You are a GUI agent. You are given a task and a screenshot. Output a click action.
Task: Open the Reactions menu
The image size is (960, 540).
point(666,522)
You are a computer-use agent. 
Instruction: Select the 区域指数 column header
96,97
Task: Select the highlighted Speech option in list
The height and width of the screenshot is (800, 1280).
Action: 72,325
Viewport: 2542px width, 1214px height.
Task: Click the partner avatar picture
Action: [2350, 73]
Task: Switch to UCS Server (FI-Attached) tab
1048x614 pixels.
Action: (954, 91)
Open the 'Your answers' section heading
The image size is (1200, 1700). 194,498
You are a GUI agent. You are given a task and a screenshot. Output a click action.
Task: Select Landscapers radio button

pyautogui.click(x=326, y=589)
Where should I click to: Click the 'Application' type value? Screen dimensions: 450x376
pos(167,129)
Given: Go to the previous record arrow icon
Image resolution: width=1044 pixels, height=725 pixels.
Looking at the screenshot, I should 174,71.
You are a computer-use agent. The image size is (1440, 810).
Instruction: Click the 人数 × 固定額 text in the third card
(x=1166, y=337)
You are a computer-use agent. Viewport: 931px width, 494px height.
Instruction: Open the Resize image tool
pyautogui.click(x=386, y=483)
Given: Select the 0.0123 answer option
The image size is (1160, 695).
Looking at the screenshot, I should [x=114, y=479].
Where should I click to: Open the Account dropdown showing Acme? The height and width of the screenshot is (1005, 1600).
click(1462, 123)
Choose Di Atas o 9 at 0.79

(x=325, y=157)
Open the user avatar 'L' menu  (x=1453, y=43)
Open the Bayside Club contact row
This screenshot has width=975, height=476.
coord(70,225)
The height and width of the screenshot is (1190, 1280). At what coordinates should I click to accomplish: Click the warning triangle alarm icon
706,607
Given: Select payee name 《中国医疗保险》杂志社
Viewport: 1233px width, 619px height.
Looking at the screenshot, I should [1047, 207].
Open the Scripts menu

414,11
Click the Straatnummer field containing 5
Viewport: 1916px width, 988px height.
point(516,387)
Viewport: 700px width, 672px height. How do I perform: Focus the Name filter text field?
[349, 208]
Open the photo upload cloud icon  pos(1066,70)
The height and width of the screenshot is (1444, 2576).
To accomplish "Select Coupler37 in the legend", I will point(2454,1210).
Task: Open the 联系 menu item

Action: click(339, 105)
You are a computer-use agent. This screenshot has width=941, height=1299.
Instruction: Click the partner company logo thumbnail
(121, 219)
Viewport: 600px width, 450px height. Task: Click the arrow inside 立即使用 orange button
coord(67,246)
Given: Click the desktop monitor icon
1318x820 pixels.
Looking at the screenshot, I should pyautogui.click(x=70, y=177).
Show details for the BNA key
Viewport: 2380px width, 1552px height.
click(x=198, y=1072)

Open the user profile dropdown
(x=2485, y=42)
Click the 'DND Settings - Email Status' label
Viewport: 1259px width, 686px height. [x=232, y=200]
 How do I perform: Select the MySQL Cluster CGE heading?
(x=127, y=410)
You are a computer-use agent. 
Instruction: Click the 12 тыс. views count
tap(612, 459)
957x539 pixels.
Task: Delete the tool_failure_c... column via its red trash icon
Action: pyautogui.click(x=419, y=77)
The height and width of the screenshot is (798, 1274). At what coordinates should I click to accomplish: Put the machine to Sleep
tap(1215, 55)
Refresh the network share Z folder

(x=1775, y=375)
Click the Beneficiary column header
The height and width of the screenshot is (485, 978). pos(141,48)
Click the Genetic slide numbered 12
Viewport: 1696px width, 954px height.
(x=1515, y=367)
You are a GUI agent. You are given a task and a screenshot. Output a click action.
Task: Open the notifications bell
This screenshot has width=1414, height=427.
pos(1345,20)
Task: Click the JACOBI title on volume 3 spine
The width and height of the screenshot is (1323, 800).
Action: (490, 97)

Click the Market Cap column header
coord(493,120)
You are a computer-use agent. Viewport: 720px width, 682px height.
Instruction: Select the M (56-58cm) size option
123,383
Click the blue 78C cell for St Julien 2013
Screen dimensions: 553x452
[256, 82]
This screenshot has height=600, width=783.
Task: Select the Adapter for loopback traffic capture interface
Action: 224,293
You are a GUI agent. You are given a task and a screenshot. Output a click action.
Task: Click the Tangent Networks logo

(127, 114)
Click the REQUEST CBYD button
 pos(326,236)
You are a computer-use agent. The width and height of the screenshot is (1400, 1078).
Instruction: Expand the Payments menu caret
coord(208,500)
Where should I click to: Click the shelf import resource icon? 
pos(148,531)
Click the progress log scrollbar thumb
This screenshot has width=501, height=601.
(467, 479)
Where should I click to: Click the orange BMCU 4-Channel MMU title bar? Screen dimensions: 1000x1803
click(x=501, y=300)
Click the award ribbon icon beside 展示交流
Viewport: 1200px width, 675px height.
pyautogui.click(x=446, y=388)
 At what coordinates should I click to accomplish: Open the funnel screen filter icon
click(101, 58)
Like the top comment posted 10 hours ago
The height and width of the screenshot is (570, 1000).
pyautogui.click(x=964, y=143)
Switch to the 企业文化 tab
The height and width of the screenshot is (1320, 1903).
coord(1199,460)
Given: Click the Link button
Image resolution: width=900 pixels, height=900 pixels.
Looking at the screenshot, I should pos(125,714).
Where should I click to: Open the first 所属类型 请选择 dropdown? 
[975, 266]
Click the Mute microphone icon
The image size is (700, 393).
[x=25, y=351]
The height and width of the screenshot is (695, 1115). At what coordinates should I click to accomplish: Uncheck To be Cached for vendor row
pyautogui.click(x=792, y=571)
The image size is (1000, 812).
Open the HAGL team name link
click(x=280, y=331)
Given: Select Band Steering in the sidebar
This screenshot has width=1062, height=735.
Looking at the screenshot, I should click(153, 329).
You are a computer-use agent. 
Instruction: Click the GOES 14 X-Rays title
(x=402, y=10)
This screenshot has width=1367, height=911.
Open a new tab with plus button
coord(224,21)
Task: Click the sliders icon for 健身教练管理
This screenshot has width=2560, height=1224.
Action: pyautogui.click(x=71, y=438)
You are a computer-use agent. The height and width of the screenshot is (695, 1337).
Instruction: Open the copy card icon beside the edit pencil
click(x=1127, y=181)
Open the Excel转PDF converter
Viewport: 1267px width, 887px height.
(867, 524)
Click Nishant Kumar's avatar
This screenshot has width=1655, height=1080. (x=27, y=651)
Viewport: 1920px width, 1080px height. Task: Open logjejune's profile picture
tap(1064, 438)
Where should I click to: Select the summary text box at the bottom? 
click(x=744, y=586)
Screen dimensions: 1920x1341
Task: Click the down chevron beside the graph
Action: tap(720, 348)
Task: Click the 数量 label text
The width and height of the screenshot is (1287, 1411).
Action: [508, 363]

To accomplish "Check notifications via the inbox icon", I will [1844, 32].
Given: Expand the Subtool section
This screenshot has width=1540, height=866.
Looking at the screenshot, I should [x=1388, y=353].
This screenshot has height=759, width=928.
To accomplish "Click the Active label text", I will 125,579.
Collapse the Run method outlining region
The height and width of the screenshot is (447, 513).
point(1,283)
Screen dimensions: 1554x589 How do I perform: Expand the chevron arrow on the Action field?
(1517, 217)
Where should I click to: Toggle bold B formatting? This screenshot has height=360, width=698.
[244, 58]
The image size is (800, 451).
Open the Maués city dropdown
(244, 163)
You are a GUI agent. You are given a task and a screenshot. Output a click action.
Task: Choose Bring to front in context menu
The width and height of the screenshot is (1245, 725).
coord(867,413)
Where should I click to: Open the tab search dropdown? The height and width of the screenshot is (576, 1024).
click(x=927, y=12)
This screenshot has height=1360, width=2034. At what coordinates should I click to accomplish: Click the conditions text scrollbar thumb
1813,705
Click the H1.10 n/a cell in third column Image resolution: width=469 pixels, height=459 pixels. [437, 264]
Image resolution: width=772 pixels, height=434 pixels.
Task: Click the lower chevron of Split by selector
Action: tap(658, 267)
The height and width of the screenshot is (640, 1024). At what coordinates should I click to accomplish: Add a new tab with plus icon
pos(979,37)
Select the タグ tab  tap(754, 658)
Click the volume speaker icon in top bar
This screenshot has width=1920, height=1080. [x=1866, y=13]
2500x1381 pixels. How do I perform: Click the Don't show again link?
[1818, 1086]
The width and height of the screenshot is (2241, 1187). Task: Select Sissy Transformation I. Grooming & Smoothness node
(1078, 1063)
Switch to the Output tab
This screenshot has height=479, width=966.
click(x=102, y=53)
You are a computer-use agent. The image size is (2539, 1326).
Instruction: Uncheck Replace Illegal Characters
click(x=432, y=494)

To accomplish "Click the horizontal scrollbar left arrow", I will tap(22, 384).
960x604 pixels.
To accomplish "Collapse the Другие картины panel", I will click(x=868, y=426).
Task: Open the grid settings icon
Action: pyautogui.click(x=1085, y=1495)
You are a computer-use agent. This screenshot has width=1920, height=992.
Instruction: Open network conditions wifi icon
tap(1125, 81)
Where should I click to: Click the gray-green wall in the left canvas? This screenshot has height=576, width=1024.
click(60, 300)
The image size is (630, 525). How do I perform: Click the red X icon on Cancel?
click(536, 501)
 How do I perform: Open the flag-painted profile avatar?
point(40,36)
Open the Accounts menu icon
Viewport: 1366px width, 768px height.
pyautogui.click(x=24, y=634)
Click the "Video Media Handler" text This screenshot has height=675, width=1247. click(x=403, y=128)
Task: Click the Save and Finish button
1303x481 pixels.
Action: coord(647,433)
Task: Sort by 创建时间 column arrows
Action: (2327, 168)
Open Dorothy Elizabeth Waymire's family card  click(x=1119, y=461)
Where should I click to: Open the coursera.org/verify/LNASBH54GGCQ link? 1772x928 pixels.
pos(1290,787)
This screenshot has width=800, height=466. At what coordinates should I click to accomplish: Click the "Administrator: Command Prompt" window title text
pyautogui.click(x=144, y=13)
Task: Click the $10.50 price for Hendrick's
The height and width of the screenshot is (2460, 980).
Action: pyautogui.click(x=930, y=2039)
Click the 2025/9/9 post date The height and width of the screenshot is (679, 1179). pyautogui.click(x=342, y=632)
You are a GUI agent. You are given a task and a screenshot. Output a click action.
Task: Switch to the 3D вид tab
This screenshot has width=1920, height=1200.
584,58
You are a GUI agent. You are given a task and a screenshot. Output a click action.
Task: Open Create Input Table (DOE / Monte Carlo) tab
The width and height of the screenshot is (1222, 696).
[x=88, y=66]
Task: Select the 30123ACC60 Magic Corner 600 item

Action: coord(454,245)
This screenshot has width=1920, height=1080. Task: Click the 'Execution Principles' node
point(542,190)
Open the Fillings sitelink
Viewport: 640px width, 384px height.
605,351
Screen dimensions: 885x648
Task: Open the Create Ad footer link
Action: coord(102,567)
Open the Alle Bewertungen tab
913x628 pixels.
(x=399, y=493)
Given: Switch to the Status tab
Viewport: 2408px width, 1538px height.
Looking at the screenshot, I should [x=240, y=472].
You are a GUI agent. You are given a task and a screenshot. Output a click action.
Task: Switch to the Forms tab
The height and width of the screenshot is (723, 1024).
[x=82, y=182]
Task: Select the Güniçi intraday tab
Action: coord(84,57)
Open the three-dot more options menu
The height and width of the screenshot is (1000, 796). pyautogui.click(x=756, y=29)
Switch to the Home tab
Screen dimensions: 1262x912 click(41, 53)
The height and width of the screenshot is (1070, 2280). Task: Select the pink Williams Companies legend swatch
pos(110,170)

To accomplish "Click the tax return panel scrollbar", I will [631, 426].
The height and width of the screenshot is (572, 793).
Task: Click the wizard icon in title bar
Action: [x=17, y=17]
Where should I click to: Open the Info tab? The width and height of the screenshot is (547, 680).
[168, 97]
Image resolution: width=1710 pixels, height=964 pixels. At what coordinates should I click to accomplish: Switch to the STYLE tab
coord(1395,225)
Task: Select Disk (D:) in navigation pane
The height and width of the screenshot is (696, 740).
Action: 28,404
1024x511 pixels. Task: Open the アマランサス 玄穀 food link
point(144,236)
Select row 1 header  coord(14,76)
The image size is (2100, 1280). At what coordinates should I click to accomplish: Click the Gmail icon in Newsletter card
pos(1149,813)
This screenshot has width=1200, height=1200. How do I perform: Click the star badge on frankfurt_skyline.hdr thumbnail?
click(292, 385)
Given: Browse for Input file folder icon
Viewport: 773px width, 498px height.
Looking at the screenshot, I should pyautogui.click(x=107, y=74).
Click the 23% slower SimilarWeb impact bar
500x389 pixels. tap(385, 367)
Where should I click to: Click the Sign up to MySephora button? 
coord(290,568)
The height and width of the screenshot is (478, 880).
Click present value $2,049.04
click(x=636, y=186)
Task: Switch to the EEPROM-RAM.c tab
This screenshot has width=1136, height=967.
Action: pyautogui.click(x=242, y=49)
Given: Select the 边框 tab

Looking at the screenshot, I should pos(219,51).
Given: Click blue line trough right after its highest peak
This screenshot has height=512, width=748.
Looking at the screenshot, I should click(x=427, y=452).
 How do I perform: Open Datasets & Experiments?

◆ ◆ ◆ ◆ ◆ ◆ ◆

[DIRECTIVE]
Copy the records above word for word, from the line with "Task: Click the Save and Finish button" up to and including the line with "Action: coord(84,57)".

[RESPONSE TO THIS TASK]
Task: Click the Save and Finish button
1303x481 pixels.
Action: coord(647,433)
Task: Sort by 创建时间 column arrows
Action: (2327, 168)
Open Dorothy Elizabeth Waymire's family card  click(x=1119, y=461)
Where should I click to: Open the coursera.org/verify/LNASBH54GGCQ link? 1772x928 pixels.
pos(1290,787)
This screenshot has width=800, height=466. At what coordinates should I click to accomplish: Click the "Administrator: Command Prompt" window title text
pyautogui.click(x=144, y=13)
Task: Click the $10.50 price for Hendrick's
The height and width of the screenshot is (2460, 980).
Action: pyautogui.click(x=930, y=2039)
Click the 2025/9/9 post date The height and width of the screenshot is (679, 1179). pyautogui.click(x=342, y=632)
You are a GUI agent. You are given a task and a screenshot. Output a click action.
Task: Switch to the 3D вид tab
This screenshot has width=1920, height=1200.
584,58
You are a GUI agent. You are given a task and a screenshot. Output a click action.
Task: Open Create Input Table (DOE / Monte Carlo) tab
The width and height of the screenshot is (1222, 696).
[x=88, y=66]
Task: Select the 30123ACC60 Magic Corner 600 item

Action: coord(454,245)
This screenshot has width=1920, height=1080. Task: Click the 'Execution Principles' node
point(542,190)
Open the Fillings sitelink
Viewport: 640px width, 384px height.
605,351
Screen dimensions: 885x648
Task: Open the Create Ad footer link
Action: coord(102,567)
Open the Alle Bewertungen tab
913x628 pixels.
(x=399, y=493)
Given: Switch to the Status tab
Viewport: 2408px width, 1538px height.
Looking at the screenshot, I should [x=240, y=472].
You are a GUI agent. You are given a task and a screenshot. Output a click action.
Task: Switch to the Forms tab
The height and width of the screenshot is (723, 1024).
[x=82, y=182]
Task: Select the Güniçi intraday tab
Action: coord(84,57)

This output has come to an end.